Even though you declared the array of size 0, when I ran it on my machine, it actually executed successfully with the correct output.
This is generally due to undefined behavior which means that we can only guess the output when the code is correct. If the code has undefined behavior, then it can do whatever it wants (and in the worst case the code will execute successfully giving the impression that it's actually correct).
Declaring a Variable Size Array (VLA) is optional in C11 standard. Thus, it depends on the implementation of the compiler whether it will support VLA or not. As pointed out by #DavidBowling in comments, if the compiler does support, then declaring a VLA of size 0 can invoke undefined behavior (which you should avoid in all cases). If it doesn't support, then this will simply give a compilation error and you'll have to declare the array size as some integer constant (example, int arr[100];).
#include <math.h>
#include <stdio.h>
int main()
{
int i=0,N,sum=0;
scanf("%d" ,&N);
int ar[N];
for(i=0; i<N; i++)
{
scanf("%d",&ar[i]);
}
for(i=0; i<N; i++)
{
sum=sum+ar[i];
}
printf("%d\n", sum);
return 0;
}
You should declare the array after accepting the value of N.
#include <math.h>
#include <stdio.h>
int main()
{
int i=0,N,sum=0;
scanf("%d" ,&N);
int ar[N];
for(i=0; i<N; i++)
{
scanf("%d",&ar[i]);
sum=sum+ar[i];
}
printf("%d\n", sum);
return 0;
}
As this is a very simple question I'll expand it a bit to include some good programming practices.
1. Analyze the problem
We have to complete two tasks here:
Read and store the numbers to array.
Sum the array elements.
Of course you can both read and calculate the same time, but we ❤ the SoC design principle.
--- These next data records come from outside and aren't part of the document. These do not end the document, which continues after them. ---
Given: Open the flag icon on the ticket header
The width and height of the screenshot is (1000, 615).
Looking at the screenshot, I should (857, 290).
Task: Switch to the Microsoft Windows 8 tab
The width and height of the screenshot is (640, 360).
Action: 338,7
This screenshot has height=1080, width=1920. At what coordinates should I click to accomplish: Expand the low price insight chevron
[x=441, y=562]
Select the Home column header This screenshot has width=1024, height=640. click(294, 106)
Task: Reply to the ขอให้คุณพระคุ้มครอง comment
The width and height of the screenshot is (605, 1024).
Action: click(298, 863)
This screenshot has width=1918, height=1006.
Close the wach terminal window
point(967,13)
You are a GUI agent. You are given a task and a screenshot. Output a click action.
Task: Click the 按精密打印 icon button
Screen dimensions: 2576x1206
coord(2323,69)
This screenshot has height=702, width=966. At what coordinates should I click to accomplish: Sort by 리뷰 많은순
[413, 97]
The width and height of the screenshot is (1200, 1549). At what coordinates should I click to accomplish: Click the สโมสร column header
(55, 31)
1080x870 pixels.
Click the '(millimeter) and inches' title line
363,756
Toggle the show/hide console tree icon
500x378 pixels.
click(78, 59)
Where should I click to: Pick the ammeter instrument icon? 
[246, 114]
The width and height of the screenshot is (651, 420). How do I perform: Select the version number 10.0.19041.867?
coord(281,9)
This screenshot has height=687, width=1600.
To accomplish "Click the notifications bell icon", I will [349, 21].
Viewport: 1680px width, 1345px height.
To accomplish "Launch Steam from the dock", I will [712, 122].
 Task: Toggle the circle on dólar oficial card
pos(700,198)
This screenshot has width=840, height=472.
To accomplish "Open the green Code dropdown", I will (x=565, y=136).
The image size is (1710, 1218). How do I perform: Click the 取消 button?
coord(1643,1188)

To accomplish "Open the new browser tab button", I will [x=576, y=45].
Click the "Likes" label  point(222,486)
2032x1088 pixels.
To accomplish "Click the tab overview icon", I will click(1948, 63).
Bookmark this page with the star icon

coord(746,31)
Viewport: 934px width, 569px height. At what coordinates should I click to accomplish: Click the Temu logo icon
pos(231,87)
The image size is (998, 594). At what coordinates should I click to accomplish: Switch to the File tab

This will help you later with bigger programs.
2. Create the program structure
In this state we have to consider what function to use, as we already solved the data structure problem (we use array).
Of course, we always can put the whole procedure in main function but this would break the SoC principle.
The main principle here is:
I create a function for a separate procedure.
So we'll have to build two functions. Let's consider the following example:
ReadArrayData will be used to read the data from the standard input (your keyboard in other words) to array. But what will declare as parameters? We surely have to pass the array and the array size. The return type of this function will be void (we don't have to return something).
Keep in mind that if you pass array to function you can manipulate it as you please and keep these changes in your main program. This is because the arrays are passed always by reference to a function.
In the end this will be your function prototype:
void ReadArrayData(int arraySize, int array[]);
CalculateArraySum will be used to calculate the sum of the array elements. The function prototype will be the same as for ReadArrayData with the difference that the returning type will be int (we return the sum).
int CalculateArraySum(int arraySize, int array[]);
3. Write your program
#include <stdio.h>
void ReadArrayData(int arraySize, int array[]);
int CalculateArraySum(int arraySize, int array[]);
int main(void) {
int N;
printf("Give the array size: ");
scanf("%d", &N);
int array[N];
ReadArrayData(N, array);
int sumOfArrayElements = CalculateArraySum(N, array);
printf("The sum of array elements is %d.\n", sumOfArrayElements);
return 0;
}
void ReadArrayData(int arraySize, int array[]) {
printf("Give %d elements: ", arraySize);
for (int i = 0; i < arraySize; ++i) {
scanf("%d", &array[i]);
}
}
int CalculateArraySum(int arraySize, int array[]) {
int sum = 0;
for (int i = 0; i < arraySize; ++i) {
sum += array[i];
}
return sum;
}
I know this was a large scaled answer, but I saw you are new to computer programing. I just wanted to present you the main functionality to solve all kinds of problems. This was just a small introduction. In the end, you have to remember what steps we take to solve a problem. With time and as you solve many problems you will learn many many other things.